From the moment we meet luxury nursing-home patient Douglas (Bruce McKenzie), we feel something is up. The knowing sparkle in his baby-blue eyes; his slender gold chain and tufts of chest hair poking out of his medical jammies; his low, measured drawl — is it the voice of a former player who knows his mind is fading, and is playing sly to save face? Or is he perfectly in control of his faculties? In Georgia Bernstein‘s gratifyingly perverse debut “Night Nurse,” this ambiguity upends the usual patient-caretaker dynamic, especially since Douglas’ new doe-eyed nurse Elemi (Cemre Paksoy) seems especially vulnerable to being controlled.
An erotic thriller with the glassy-eyed eeriness of a Peter Strickland joint, and with the kind of slippery sexual sensibility you might find in a Catherine Breillat provocation, “Night Nurse” premiered in Sundance’s experimental NEXT section this past January, and now opening in limited theaters across the U.S. It’s a gloriously deviant oddity, best suited to niche audiences drawn to atmosphere over plot, as Bernstein’s script achieves more as a woozy dreamspace than a neat crime story.
In any case, the scheme shaping the film’s stakes is introduced from the get-go, in a sultry opening credits scene where the camera glides over curly telephone cords and grasping hands in close-up. Over these images, two voices languidly recite what sounds like a roleplaying script, in which a desperate girl appeals to her grandpa for money. Later, we find out that this dialogue is a version of a game (albeit with real consequences) that Douglas plays with his nurses.
The first night of Elemi’s shift, her patient corners her and pushes a phone into her face, demanding she play a hapless granddaughter begging her pops for settlement money; at the end of the call, Douglas takes over as her supposed attorney. It’s not immediately clear whether this scam has teeth or is merely a performance, but soon the full scope of Douglas’s grift (which also involves his day-nurse Mona, played coyly by Eléonore Hendricks) comes to the knowledge of the care facility’s leadership. This includes the steely Doctor Mann (Mimi Rogers), who may or may not have secrets of her own. There’s no (let’s say, conventional) sex here, but the nasty mind games and rough, breathless encounters pull in a satisfying amount of heat.

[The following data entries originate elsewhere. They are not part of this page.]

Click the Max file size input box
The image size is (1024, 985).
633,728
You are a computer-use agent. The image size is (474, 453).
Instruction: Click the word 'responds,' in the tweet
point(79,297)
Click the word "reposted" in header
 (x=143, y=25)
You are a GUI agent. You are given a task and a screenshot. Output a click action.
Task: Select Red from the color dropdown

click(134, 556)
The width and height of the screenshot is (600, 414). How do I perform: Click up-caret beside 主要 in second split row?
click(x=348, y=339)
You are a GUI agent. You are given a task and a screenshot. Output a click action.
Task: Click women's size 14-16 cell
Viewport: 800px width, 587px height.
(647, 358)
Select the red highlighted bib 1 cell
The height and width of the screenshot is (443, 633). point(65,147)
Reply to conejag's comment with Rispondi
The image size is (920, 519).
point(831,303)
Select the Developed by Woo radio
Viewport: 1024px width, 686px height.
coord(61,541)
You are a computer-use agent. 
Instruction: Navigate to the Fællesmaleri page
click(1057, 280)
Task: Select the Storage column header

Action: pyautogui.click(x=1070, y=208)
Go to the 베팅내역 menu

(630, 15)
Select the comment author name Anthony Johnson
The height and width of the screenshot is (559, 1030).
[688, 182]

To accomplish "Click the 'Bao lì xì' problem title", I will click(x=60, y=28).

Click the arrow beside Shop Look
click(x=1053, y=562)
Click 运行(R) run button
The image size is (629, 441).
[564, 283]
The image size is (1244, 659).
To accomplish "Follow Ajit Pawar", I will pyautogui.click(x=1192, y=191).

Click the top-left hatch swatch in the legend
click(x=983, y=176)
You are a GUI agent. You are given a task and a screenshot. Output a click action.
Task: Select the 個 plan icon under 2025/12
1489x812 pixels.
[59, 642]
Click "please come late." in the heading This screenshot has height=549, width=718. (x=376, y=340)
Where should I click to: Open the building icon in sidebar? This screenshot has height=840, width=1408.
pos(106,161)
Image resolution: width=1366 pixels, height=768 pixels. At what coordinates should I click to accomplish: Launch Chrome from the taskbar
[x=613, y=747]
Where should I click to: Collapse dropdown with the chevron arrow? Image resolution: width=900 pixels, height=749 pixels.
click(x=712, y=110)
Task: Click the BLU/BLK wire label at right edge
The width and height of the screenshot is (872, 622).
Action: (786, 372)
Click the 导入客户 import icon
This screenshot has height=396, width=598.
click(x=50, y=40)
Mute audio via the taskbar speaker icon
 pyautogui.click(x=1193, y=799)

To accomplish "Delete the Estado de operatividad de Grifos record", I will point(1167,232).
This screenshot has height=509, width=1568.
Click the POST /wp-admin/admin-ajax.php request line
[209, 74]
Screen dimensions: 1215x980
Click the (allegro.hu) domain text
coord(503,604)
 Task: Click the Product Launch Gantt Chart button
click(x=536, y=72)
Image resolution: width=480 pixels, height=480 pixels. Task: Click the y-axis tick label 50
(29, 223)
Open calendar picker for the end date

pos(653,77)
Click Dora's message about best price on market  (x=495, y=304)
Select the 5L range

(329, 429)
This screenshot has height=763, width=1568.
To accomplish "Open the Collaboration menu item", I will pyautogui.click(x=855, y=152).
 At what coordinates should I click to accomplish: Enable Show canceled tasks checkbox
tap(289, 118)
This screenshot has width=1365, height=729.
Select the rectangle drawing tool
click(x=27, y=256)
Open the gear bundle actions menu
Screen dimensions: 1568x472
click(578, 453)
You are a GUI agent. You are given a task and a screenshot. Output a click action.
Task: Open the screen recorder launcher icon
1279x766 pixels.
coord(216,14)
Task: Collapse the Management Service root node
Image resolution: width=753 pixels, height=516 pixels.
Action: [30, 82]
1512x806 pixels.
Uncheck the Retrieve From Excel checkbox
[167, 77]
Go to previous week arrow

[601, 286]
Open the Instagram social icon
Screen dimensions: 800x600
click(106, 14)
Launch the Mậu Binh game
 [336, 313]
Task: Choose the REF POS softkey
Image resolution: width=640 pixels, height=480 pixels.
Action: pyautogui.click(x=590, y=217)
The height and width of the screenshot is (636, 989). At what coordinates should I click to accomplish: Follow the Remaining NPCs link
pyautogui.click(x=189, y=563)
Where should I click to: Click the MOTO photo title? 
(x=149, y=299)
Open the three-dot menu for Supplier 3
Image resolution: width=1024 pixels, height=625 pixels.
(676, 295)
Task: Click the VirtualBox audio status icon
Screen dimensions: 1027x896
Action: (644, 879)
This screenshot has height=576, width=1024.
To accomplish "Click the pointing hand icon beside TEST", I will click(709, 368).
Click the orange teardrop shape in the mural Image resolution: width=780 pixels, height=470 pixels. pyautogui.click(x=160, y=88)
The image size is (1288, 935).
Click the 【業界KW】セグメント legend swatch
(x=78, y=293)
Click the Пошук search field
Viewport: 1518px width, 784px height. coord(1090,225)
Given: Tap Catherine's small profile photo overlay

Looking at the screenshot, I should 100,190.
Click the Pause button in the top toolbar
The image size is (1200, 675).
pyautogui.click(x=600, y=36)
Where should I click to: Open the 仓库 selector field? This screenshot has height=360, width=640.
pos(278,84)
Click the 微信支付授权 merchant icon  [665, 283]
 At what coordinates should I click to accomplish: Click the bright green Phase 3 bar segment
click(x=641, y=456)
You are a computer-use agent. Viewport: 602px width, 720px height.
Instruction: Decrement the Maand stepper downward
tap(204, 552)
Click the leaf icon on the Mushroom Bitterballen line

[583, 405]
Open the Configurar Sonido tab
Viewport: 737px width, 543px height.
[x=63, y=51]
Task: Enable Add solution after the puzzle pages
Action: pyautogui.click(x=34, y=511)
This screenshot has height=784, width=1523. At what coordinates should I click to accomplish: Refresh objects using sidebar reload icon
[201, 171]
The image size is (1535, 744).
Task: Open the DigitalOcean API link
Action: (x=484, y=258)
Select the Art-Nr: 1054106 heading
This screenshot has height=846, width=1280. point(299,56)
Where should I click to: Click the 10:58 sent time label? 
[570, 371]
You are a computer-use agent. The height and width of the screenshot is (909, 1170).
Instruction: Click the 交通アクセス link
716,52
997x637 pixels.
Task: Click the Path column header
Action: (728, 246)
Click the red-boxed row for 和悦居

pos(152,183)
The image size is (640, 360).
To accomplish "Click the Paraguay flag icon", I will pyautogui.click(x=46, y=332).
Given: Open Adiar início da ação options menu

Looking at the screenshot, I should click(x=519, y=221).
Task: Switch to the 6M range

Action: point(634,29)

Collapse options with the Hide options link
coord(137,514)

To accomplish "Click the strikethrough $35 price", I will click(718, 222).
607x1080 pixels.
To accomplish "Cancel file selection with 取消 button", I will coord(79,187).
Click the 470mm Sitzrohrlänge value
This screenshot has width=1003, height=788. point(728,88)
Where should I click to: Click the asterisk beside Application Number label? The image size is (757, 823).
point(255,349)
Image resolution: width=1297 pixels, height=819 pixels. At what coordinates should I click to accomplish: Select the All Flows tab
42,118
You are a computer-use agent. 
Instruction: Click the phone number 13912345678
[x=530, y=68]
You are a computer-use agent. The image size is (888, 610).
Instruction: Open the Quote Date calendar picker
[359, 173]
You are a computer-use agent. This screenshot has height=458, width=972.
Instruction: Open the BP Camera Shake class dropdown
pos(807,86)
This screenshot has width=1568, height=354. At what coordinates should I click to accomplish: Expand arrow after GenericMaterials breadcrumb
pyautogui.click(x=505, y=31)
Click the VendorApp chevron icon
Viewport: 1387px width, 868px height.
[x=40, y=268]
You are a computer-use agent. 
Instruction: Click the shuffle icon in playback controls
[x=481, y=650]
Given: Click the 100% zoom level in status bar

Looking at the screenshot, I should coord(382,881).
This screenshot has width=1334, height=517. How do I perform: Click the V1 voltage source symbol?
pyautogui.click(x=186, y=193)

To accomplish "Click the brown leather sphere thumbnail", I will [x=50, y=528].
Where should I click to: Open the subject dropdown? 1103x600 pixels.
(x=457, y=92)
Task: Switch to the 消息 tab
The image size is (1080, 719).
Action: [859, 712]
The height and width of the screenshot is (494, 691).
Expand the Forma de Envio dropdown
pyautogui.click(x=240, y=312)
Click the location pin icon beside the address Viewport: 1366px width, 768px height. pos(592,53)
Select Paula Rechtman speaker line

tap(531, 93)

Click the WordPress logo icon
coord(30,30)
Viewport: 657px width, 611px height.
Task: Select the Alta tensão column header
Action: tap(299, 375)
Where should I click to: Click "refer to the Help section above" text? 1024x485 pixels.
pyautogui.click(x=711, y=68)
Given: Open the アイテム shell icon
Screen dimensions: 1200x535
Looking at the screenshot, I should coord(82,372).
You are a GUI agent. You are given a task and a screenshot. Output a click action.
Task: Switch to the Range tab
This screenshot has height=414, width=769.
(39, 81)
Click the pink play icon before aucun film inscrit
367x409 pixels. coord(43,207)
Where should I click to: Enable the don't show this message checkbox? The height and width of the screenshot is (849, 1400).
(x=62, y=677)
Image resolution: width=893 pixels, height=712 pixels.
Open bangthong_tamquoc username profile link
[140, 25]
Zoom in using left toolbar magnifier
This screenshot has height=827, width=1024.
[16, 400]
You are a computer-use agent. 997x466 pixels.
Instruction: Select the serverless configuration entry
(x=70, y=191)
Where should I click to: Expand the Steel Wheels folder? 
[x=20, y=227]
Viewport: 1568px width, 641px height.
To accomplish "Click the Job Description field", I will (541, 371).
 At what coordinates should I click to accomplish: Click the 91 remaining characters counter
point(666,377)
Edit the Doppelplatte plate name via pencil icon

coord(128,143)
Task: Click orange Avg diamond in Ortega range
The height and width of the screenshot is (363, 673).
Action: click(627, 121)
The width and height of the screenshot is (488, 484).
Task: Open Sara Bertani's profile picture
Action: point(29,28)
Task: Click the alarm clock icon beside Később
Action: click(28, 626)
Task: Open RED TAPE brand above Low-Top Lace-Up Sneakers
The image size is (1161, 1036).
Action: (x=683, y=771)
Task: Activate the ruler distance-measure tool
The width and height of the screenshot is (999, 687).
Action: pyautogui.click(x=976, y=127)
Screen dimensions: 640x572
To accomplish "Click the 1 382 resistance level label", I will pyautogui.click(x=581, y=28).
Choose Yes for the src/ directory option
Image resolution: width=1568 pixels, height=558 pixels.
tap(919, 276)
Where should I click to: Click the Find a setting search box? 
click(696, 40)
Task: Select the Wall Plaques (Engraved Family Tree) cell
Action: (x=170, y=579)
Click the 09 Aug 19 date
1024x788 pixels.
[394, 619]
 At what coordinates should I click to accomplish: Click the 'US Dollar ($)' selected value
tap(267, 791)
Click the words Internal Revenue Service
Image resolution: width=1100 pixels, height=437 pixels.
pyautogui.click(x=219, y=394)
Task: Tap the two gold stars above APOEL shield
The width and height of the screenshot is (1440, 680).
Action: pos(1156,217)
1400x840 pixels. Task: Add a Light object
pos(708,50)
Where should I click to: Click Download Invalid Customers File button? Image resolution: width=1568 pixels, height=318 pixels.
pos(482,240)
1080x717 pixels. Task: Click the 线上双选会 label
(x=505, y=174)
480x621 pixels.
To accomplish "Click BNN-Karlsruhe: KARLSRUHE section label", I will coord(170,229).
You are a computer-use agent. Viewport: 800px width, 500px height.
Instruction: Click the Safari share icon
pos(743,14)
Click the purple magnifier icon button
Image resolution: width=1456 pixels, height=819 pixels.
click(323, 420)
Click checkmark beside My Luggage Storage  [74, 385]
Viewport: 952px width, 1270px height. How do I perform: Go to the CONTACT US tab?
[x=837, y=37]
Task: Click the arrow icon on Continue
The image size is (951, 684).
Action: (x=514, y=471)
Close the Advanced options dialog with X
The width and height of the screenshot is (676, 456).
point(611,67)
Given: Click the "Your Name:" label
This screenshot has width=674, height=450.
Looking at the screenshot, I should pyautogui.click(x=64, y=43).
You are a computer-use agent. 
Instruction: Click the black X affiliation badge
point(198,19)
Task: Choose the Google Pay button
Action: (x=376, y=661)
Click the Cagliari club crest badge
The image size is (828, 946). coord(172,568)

Played gamely by newcomer Paksoy, fidgety Elemi plunges a bit too willingly into her part, fueling the film’s spicy propositions about the dark side of devotion and the potentially weird desires running, unsuspected, through dynamics of care and dependence. Bernstein was partly inspired by a true story involving her grandmother, who almost fell victim to a money-wiring scam by someone impersonating Bernstein’s brother, but the script only gestures at this real-world exploitation, ultimately using it as a jumping-off point for an erotic fantasy rife with taboos.
Bernstein unfolds her naughty intrigue in the Chicago suburbs, where her grandmother lived, but the softly-lit, sterile locations — swimming pools, carpeted living rooms, motel rooms — evoke a state of limbo more than any real place. Cinematographer Lidia Nikonova’s waxy visuals work together with the cast’s lightly vacant performance styles to bolster this trance, creating a hazy mood that echoes Elemi’s loss of control; her gradual surrender to urges newly unleashed by Douglas.
This brings us to the film’s greatest (and perhaps most frustrating) mystery: who is Elemi that she falls so deeply under her patient’s spell? This ambiguity doesn’t feel entirely intentional, but at least Paksoy’s performance makes her character’s unraveling feel nervy and thrillingly palpable. And as the film veers towards its unsettling finale, Bernstein turns a final trick that reveals her triumphantly sick sense of humor: “Night Nurse” is also a romance with a bleeding, black heart.